Comment photographier le sport? Comment capturer l’instant parfait qui permet de saisir en une image, un millième de seconde, la quintessence de l’effort sportif, entre puissance et solennité? Mine Kasapoglu fait incontestablement partie de ses photographes pour qui la photographie est bien plus qu’un support visuel ou une illustration. À l’image du chasseur, qui attend, terré dans un buisson, des heures avant de pouvoir capturer sa proie, les photographies de Mine sont le résultat d’heures de patience avant de pouvoir saisir l’instant, l’angle, la photo parfaite.

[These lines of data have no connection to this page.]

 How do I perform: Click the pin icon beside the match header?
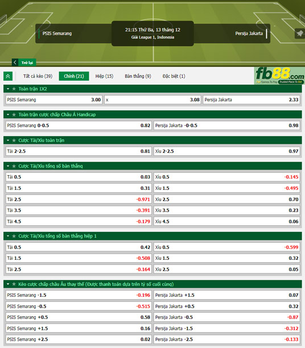point(300,34)
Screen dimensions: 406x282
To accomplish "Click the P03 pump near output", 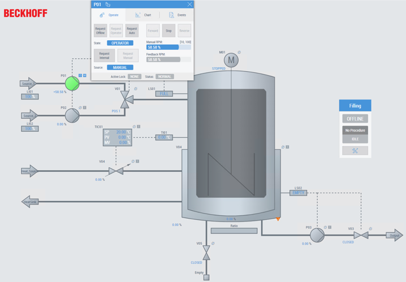I will pos(317,235).
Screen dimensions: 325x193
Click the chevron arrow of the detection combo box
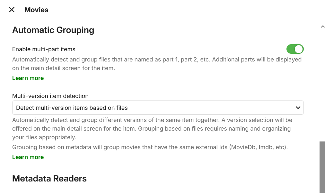tap(298, 108)
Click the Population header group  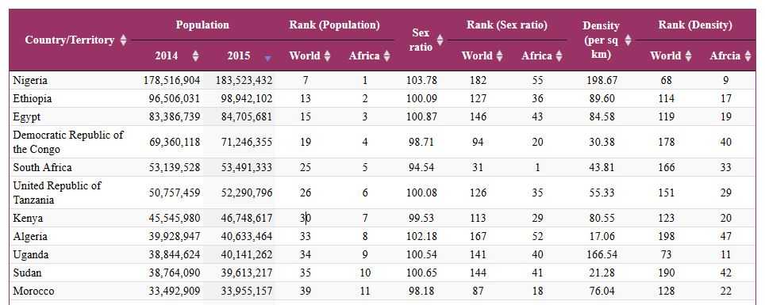coord(202,25)
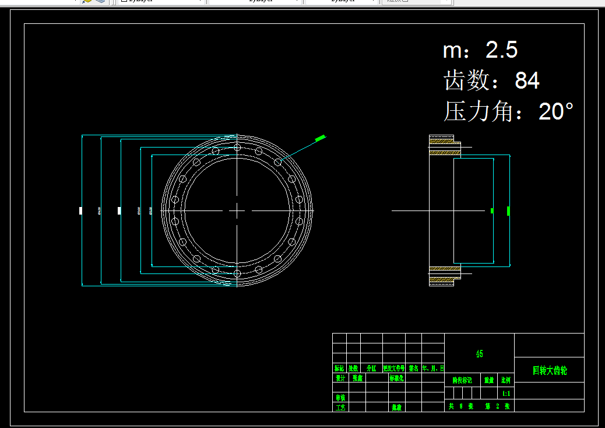Click the 比例 label cell
Screen dimensions: 605x428
coord(506,380)
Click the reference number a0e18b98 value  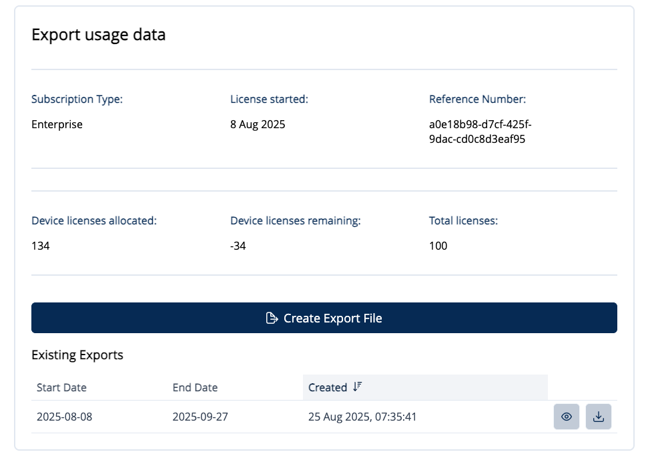coord(480,132)
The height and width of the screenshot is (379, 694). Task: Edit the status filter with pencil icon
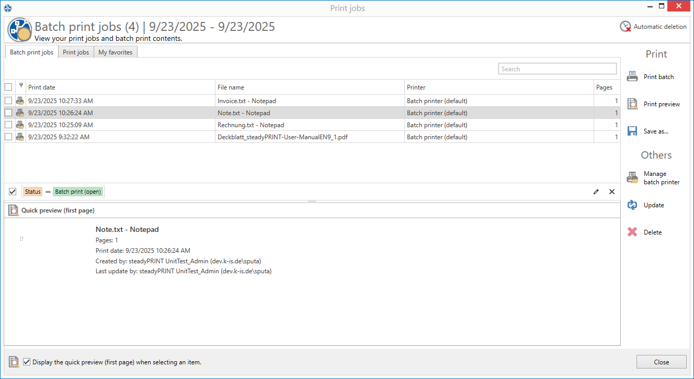coord(596,192)
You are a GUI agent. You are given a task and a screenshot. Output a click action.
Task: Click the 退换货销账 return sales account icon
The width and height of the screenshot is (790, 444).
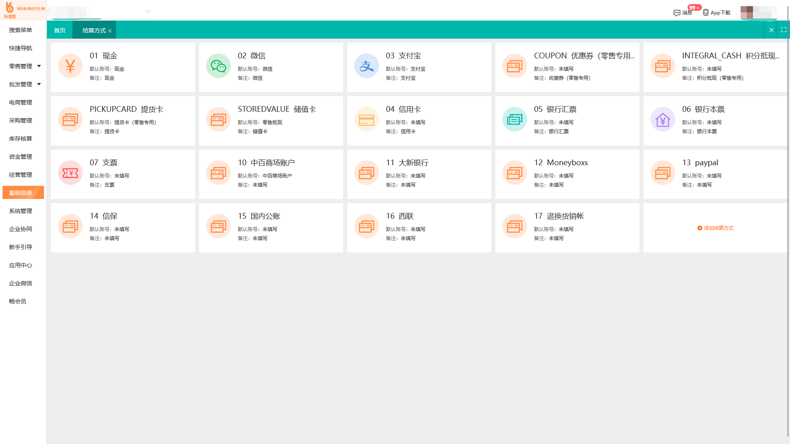tap(514, 226)
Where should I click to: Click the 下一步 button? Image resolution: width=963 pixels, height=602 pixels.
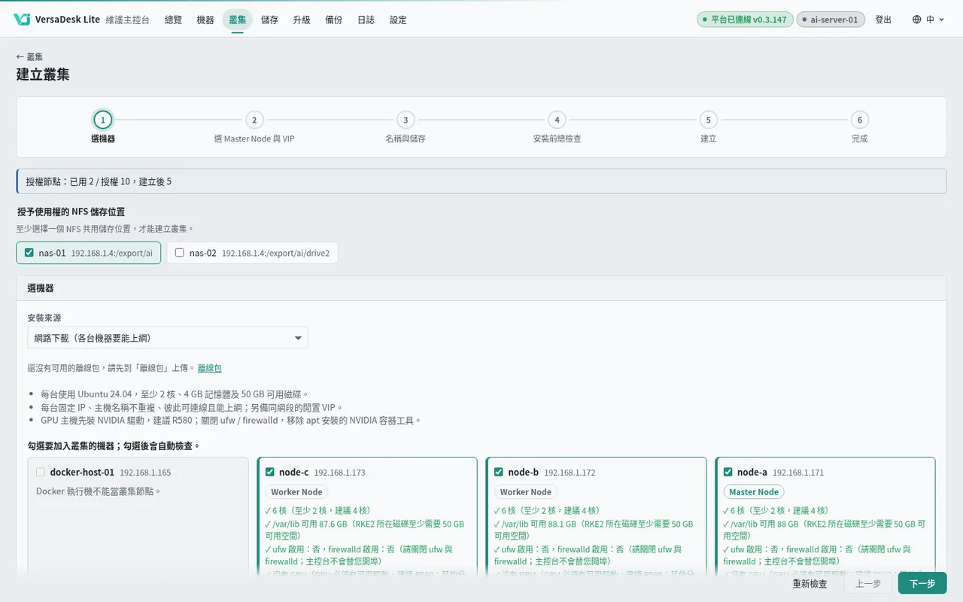922,583
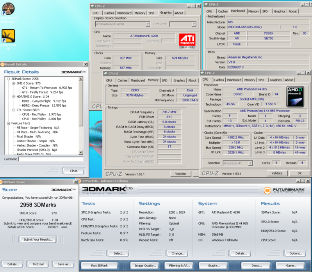Collapse the SM2.0 Score tree node

(x=13, y=83)
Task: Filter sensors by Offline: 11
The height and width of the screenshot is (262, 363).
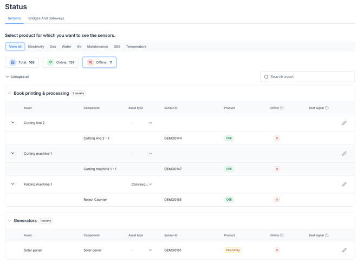Action: point(99,62)
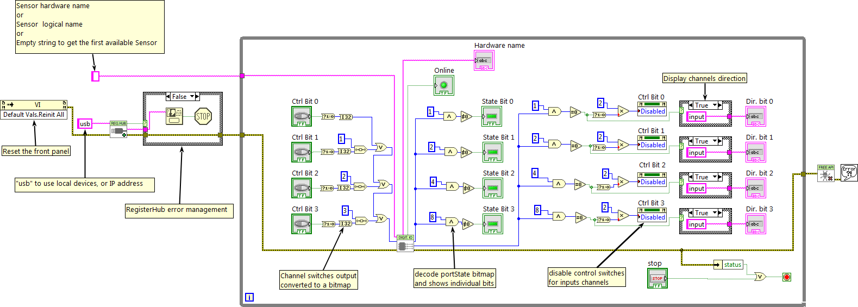
Task: Click the Ctrl Bit 3 boolean switch terminal
Action: (x=302, y=224)
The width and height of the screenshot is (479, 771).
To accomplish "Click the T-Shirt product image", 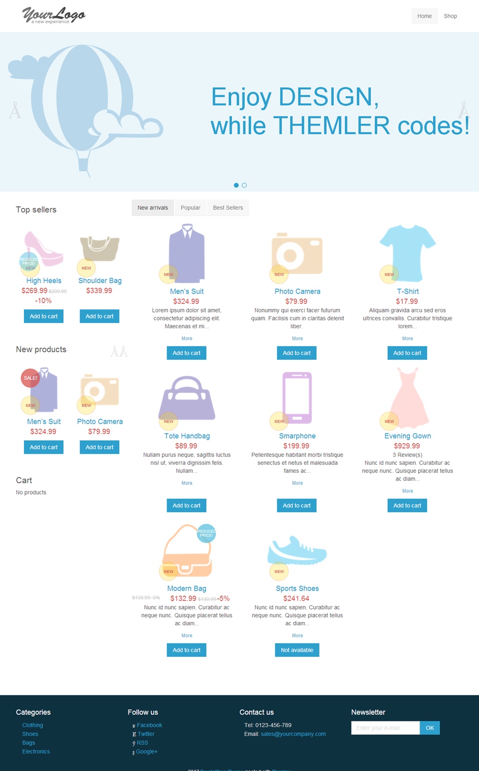I will click(408, 253).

D’athlète de haut niveau à entraîneuse puis photographe sportive, le parcours de Mine témoigne d’une passion d’une vie entière dans ses différentes déclinaisons. A travers son œuvre époustouflante, Mine nous fait voyager en nous permettant de nous immiscer dans une vision du sport qui fait appel à divers prismes artistiques, en convoquant à la fois des éléments puissants comme le jaillissement de l’eau ou en jouant sur des effets stylistiques comme le flou et le net pour mieux mettre en lumière l’isolement physique et mental des sportifs. À l’approche des Jeux Olympiques, CYME en a voulu en savoir plus sur l’expérience, la vision et les outils de la photographe turque Mine Kasapoglu.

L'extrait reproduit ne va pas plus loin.